Dikshitar’s ‘Abhayambhika’ (Kedaragowlai- kandachapu) and a rare Tygaraja kriti, ‘Koti Nadulu Dhanushkotilo’ (Todi - Adi), came in quick succession followed by a Madyamavathi delineation by Sriramprasad. He continued in the mood created by his brother. Totally unhurried, he structured his raga with lengthy sancharas and traversed the octaves with consummate ease, reminding one of Nedanuri Krishnamuthy Bhagavatar at times.

The duo did full justice to the profundity of Syama Sastry’s ‘Palinchu Kamakashi.’ Parupalli Subbaraya Phalgun (mridangam) and Alathur Rajaganesh (kanjira) combined well to present an attractive tani. Parupalli’s accompanying style embellished the concert throughout. The end pieces included ‘Jaya Jaya Durgay’ (Durga - Narayana Teerta - Durga), ‘Sivaganga’ (Puunagavarali- Sivan), ‘Thraipureem Sundareem’ (Karaharapriya - Mysore Ganapathy Sachidananda Swami) and ‘Palukutay Nela Talli’ ( Abheri - Annamaya).

Memorable recital

Gayathri Venkatraghavan was featured on Sunday evening. She was in full form with perfect sruthi alignment and sangathis falling in place. That evening too the hall was packed and Gayathri vindicated her selection with a memorable concert. Keeravani, a sampoorna ragam, was detailed elaborately (‘Devi Neeyay Thunai’- Sivan). Gayathri’s expressiveness saw her move into a different dimension.

The pick of the evening was Todi and the Syama Sastry kriti, ‘Ninnay Namminaanu.’

The exposition of the raga was not as lengthy as Keeravani, yet it had a telling impact. Never showing signs of any strain, while negotiating tough brikhas, always exchanging smiles with her accompanist, Gayathri was confidence personified. An emotional rendering of the kriti, particularly in the anupallavi lines ‘kannatalli gadaa bidaayani’ with several variations, put the rasikas in a meditative mood. The speed selection added to the ecstatic mood.

Padma Sankar (violin) proved her mettle both in her replies and kalapanaswaras. Manoj Siva’s (mridangam) tani with Trichy Murali (ghatam) was interesting with myriad variations in tisram.

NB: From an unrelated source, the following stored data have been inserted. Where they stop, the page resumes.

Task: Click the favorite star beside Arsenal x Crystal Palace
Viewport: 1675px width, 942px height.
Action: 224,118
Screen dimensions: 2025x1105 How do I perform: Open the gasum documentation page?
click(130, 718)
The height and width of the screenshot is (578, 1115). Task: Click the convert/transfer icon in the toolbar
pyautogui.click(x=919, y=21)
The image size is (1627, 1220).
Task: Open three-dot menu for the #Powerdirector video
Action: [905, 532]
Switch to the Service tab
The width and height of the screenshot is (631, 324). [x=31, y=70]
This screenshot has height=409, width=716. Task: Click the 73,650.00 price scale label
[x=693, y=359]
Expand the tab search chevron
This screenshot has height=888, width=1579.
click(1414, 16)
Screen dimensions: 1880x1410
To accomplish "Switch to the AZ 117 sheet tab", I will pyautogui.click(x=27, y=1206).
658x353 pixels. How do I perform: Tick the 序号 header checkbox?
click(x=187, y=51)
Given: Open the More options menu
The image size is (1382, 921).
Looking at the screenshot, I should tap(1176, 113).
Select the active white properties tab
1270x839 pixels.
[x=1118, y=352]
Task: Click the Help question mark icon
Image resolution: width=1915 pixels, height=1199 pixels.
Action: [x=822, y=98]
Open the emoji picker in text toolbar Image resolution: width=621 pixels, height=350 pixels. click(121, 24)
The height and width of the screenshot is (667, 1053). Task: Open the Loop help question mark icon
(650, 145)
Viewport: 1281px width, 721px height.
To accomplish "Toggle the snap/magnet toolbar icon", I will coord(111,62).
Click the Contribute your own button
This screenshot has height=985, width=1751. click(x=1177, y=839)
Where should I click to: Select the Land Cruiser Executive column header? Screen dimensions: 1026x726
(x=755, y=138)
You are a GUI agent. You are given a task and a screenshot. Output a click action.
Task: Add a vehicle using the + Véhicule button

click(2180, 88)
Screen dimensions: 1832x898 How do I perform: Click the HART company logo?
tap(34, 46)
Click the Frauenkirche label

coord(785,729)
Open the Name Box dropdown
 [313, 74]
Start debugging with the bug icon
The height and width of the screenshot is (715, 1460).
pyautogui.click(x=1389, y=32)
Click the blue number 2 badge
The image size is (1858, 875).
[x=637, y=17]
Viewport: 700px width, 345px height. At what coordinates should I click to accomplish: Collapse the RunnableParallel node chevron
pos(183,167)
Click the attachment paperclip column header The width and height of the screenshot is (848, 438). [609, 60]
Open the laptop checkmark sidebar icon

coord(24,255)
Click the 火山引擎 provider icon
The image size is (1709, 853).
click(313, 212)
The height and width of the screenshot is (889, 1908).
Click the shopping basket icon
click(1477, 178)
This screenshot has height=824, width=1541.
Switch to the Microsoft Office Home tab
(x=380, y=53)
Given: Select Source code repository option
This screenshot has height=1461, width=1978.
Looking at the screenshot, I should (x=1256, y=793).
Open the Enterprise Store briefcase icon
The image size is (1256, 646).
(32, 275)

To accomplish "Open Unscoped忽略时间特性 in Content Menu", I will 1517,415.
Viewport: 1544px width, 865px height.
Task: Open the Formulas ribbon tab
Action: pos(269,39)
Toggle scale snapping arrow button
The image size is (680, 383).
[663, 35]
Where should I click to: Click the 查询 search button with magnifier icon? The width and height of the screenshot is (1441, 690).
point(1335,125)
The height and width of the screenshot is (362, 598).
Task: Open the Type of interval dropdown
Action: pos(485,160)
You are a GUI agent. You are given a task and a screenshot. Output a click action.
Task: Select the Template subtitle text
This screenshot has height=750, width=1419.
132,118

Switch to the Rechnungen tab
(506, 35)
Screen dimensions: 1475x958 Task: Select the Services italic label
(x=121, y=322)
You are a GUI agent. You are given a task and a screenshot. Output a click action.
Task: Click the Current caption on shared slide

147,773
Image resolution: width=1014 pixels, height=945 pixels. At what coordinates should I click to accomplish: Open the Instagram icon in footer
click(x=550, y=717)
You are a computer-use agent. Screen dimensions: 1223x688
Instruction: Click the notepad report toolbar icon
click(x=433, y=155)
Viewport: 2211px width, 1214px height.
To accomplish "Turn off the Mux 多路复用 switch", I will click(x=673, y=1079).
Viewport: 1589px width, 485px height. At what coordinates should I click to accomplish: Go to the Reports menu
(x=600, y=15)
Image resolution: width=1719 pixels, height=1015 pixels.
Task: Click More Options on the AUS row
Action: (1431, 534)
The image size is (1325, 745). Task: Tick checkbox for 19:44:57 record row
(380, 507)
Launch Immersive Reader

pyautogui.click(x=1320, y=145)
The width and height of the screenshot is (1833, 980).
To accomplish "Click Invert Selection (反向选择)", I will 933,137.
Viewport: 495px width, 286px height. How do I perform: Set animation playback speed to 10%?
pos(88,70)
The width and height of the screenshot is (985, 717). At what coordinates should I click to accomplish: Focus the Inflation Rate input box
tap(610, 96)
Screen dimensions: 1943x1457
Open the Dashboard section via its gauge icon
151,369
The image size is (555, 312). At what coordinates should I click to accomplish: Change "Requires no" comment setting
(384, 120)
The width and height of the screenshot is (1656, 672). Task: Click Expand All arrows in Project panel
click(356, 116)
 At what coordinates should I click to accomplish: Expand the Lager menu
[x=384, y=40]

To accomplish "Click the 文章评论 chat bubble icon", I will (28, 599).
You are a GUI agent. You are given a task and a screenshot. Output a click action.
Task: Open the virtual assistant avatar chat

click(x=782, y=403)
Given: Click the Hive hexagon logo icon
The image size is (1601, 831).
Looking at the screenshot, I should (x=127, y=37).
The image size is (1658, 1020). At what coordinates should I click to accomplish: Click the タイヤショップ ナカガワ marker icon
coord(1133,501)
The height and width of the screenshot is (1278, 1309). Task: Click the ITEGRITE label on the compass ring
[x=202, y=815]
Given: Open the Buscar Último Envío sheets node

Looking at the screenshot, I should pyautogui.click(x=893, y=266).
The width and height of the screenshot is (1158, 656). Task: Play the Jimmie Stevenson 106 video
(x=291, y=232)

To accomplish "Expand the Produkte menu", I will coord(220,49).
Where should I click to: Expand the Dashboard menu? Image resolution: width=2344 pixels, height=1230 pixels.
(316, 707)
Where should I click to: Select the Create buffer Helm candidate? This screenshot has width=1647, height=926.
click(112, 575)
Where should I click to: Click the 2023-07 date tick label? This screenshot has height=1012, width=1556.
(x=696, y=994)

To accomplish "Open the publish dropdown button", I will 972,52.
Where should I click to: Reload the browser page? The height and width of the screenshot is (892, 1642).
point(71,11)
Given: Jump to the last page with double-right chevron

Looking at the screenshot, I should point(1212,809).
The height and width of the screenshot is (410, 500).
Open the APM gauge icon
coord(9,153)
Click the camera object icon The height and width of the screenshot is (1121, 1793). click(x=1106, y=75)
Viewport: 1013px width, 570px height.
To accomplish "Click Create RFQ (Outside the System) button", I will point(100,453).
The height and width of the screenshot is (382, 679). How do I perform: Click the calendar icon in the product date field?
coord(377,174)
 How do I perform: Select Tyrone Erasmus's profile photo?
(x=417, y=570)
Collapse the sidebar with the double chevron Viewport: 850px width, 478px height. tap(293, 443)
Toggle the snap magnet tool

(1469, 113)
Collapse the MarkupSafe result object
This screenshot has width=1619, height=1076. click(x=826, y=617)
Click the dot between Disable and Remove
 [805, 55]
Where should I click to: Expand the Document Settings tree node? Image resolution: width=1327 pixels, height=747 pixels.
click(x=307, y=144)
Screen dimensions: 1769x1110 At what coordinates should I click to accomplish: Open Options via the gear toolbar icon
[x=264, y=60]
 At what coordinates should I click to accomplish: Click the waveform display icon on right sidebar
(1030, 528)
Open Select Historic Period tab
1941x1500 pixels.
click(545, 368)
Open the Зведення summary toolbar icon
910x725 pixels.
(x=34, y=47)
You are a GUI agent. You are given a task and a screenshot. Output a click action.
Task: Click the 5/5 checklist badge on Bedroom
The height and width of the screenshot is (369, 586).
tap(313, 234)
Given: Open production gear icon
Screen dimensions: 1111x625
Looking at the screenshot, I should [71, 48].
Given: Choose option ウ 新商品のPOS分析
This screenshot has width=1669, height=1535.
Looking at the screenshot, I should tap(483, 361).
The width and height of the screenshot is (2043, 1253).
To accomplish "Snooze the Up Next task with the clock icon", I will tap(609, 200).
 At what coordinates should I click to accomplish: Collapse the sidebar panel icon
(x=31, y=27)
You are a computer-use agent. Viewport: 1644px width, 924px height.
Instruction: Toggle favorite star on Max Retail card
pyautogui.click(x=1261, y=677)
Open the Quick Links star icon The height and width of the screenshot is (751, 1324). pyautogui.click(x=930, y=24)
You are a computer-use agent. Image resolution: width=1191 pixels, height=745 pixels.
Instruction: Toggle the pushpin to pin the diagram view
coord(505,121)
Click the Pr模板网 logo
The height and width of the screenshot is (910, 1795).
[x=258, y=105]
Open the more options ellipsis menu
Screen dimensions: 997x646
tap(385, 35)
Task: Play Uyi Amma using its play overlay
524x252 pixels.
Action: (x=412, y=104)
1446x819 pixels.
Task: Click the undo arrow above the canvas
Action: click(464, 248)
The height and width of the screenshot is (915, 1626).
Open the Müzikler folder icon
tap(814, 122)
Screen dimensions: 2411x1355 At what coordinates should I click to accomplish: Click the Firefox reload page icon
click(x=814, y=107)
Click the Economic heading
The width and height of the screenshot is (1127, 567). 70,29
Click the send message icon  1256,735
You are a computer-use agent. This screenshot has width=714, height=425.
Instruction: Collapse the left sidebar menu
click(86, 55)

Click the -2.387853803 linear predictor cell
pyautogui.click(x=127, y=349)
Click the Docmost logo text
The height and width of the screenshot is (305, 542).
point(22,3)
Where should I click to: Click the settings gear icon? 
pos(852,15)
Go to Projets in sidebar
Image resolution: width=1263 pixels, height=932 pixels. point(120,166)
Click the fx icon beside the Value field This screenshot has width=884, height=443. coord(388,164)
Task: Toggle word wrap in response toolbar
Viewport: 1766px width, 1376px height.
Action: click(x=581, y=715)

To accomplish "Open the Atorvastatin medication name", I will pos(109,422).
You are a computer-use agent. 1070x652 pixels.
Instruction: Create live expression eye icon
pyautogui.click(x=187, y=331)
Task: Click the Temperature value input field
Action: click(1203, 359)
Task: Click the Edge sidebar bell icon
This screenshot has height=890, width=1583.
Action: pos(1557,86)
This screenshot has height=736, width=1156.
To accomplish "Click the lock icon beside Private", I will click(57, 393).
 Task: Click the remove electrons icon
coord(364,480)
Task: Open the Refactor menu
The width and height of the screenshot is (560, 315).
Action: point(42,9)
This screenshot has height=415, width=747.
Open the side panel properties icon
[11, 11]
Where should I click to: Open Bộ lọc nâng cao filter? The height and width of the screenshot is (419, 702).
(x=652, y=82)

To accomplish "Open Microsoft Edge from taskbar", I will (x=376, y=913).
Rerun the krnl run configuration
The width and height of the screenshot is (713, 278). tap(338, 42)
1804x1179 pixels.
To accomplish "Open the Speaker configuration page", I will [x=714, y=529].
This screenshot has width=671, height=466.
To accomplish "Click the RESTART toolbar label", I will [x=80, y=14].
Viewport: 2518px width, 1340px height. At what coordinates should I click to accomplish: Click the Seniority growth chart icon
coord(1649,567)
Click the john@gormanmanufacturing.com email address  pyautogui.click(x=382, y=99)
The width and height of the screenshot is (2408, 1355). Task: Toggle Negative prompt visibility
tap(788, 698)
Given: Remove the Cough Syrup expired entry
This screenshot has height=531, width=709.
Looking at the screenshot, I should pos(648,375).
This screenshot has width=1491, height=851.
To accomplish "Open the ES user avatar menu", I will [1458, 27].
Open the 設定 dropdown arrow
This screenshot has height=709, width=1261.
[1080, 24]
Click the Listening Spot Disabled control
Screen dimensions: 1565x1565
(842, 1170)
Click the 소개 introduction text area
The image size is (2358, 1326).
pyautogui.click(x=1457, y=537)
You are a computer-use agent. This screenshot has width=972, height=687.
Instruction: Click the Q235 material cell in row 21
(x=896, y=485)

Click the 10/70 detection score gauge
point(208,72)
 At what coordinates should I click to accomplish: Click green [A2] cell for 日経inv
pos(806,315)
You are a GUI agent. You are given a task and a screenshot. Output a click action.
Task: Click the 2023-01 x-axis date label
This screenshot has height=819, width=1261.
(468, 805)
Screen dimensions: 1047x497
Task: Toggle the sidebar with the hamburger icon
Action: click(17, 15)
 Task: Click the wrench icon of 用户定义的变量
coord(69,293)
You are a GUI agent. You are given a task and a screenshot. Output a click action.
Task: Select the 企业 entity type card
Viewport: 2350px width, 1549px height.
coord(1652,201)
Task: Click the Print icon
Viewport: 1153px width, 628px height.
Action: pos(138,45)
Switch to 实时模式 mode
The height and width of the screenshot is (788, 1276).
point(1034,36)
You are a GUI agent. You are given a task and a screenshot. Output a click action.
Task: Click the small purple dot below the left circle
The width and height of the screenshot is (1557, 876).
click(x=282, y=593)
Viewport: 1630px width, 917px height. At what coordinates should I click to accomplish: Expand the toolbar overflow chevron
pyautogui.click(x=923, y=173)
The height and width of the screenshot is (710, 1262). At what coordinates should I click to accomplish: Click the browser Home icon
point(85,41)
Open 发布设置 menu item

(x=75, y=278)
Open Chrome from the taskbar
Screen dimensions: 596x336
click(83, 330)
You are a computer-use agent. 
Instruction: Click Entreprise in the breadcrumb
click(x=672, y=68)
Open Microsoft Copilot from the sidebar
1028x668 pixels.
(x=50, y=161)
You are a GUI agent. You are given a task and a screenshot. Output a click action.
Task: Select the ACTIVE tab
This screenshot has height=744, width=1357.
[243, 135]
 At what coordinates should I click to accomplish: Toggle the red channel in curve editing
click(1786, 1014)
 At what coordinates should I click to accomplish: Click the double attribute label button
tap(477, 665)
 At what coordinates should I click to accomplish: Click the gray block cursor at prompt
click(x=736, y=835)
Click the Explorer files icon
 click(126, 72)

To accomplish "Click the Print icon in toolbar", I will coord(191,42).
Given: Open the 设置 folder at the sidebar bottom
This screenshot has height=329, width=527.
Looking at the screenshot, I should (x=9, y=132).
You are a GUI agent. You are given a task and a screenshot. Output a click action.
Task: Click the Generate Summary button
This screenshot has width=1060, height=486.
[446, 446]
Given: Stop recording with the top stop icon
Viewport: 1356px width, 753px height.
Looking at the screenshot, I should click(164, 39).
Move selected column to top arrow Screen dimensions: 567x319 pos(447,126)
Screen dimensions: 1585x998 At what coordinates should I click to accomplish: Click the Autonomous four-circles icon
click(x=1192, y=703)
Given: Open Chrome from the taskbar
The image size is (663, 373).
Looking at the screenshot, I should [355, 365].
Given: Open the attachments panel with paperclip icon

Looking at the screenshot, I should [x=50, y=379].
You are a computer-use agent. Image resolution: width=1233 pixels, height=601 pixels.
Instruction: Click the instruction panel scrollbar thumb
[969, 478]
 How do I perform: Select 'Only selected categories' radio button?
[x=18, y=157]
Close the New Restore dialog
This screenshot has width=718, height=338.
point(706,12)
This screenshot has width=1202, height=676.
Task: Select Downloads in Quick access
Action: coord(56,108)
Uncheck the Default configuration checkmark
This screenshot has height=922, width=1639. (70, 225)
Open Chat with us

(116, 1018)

Gayathri also presented an array of songs on the Devi such as ‘Nee Ninaindhal’ (Durbari -Thooran), ‘Aval Daan Anaithaiyum Aatubaval’ (Ananda Bhairavi – Kanada - Sivaranjani - Ulundurpettai Shanmugam) popularised by Sirgazhi Govindarajan, Bharathiyar’s ‘Nenjukku Needhiyum’ and ‘Matha Parashakthi.’ On the whole it was a musical evening soaked in Saktham.